== TASK DIRECTIONS ==
Report the count, and only the count, of lines in the records that include the word "code".

== DATA SUPPLIED ==
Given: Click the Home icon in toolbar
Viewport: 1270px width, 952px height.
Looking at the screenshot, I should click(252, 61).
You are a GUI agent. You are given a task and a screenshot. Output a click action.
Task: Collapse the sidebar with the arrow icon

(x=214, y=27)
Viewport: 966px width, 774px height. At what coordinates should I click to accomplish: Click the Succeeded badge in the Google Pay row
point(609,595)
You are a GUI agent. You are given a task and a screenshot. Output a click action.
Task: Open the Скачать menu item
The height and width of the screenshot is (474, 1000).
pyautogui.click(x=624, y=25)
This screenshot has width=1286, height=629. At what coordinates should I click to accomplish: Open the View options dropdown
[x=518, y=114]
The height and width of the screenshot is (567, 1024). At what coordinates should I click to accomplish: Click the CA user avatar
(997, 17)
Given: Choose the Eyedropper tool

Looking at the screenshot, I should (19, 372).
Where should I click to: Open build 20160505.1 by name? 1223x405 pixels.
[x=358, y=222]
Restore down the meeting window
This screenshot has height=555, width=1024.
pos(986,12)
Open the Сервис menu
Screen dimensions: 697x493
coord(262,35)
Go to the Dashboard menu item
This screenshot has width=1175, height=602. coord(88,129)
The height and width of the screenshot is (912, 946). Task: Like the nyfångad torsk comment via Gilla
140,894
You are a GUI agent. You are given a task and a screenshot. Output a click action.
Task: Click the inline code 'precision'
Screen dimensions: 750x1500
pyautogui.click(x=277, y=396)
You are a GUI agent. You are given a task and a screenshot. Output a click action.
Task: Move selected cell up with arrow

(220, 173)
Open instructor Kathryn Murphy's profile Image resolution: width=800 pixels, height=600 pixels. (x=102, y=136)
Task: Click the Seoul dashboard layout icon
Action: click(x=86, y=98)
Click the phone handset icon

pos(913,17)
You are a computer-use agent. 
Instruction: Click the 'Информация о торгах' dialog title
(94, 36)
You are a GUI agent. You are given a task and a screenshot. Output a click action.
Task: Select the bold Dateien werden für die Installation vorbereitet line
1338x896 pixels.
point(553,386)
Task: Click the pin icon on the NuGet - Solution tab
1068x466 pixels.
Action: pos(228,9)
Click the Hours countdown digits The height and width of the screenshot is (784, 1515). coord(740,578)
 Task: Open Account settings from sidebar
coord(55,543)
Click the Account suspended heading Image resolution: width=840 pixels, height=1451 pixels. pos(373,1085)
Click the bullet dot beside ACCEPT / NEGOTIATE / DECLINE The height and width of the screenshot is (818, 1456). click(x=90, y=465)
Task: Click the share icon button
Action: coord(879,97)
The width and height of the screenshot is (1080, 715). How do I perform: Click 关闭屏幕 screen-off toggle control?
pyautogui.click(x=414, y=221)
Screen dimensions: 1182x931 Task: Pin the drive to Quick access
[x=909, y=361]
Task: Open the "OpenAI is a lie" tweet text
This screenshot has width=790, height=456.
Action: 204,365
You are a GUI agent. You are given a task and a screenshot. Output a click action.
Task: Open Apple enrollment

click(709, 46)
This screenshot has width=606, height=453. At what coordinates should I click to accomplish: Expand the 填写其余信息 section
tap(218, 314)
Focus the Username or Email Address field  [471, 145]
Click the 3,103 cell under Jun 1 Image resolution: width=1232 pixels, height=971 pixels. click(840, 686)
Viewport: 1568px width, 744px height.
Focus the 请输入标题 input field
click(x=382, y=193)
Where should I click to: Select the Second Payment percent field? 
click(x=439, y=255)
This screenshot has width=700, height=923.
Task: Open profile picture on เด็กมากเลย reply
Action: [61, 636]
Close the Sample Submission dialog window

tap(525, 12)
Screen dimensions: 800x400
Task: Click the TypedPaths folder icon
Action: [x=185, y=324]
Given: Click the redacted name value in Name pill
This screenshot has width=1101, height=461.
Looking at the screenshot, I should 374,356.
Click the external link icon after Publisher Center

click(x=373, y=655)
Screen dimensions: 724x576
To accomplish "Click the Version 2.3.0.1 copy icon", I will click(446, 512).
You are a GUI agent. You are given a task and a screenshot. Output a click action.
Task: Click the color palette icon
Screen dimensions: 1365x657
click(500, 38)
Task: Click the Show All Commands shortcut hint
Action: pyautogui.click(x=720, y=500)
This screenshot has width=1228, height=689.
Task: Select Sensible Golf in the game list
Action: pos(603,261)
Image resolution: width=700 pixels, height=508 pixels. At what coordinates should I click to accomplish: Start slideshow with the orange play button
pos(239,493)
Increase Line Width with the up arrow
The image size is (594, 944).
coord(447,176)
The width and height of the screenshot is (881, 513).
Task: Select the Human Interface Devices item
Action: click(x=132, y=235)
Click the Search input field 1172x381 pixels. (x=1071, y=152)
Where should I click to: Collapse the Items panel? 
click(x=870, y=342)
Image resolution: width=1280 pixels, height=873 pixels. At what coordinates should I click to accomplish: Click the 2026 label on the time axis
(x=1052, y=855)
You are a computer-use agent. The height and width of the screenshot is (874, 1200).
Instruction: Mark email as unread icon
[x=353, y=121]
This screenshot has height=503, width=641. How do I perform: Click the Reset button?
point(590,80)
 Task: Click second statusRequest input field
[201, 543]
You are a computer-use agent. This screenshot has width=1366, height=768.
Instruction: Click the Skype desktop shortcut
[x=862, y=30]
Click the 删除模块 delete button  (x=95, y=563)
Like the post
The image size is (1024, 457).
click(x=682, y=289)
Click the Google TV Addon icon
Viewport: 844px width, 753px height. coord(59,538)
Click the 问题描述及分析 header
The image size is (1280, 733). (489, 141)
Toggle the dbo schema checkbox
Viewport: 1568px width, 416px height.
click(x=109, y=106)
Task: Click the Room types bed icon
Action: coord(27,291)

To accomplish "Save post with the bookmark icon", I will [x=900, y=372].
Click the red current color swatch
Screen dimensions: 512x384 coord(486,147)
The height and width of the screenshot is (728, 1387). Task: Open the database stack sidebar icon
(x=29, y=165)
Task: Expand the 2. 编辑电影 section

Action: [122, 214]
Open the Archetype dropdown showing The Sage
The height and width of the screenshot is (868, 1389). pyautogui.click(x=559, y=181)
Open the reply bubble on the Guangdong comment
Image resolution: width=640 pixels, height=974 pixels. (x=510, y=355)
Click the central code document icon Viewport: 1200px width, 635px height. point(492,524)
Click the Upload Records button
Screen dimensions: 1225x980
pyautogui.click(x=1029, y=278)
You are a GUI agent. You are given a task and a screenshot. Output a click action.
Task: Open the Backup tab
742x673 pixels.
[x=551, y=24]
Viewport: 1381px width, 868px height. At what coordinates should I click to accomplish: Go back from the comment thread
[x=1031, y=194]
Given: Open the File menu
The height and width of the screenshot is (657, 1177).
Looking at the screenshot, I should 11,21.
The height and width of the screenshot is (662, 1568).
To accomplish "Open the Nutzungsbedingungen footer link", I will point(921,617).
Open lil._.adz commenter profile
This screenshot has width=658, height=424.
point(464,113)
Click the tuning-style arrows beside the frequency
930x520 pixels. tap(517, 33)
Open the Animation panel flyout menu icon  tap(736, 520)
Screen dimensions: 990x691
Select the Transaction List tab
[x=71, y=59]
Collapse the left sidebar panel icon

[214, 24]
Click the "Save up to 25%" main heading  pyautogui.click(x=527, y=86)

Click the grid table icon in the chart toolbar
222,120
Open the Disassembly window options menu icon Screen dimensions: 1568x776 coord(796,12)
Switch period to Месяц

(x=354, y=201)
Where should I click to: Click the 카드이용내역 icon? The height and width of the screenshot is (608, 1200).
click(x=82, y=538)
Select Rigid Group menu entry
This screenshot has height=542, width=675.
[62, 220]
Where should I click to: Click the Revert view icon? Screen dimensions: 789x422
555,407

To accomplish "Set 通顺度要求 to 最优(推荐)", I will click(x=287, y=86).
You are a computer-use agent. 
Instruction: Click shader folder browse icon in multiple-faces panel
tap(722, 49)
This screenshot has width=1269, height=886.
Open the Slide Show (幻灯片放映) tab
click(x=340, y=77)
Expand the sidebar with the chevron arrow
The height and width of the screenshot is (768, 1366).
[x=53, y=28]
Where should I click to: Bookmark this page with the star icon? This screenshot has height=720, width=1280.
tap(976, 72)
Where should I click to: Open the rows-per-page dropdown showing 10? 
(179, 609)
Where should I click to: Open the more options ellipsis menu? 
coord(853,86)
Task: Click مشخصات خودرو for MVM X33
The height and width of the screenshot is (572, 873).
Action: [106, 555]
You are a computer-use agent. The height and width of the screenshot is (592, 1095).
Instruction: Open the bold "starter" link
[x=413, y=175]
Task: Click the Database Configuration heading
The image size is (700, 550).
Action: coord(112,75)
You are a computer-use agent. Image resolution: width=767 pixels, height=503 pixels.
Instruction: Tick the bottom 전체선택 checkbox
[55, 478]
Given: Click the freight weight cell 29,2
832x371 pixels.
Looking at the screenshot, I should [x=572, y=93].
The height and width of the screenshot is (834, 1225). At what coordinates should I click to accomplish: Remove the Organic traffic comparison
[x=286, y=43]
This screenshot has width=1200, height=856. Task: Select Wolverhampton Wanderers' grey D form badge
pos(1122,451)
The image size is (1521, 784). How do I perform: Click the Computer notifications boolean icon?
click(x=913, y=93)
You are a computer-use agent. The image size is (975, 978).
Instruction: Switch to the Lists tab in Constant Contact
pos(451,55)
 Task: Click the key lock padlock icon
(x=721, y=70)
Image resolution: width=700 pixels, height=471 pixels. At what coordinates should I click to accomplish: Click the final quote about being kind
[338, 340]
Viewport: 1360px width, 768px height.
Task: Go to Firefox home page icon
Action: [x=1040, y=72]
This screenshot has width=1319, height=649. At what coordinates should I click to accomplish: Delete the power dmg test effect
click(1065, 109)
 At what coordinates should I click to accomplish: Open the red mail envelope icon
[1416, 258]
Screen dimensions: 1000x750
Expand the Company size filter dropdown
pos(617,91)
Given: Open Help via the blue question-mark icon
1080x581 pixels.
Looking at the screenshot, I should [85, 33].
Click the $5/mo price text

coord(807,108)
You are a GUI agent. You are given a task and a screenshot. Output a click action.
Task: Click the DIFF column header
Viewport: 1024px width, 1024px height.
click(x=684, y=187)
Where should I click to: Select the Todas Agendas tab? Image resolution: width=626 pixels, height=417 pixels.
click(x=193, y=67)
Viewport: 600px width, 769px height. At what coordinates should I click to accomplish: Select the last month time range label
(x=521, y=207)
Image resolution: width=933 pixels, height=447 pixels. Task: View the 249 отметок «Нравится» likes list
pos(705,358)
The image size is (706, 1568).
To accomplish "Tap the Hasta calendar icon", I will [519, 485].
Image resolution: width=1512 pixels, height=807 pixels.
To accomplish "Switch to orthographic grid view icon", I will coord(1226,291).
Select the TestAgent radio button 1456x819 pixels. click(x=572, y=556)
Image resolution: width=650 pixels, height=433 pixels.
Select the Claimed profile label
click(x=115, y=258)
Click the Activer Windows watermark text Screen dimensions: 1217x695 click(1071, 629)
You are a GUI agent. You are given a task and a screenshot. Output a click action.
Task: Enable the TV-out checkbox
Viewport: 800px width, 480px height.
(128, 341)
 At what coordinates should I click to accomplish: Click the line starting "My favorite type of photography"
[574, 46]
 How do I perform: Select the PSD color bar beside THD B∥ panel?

== RESPONSE BELOW ==
2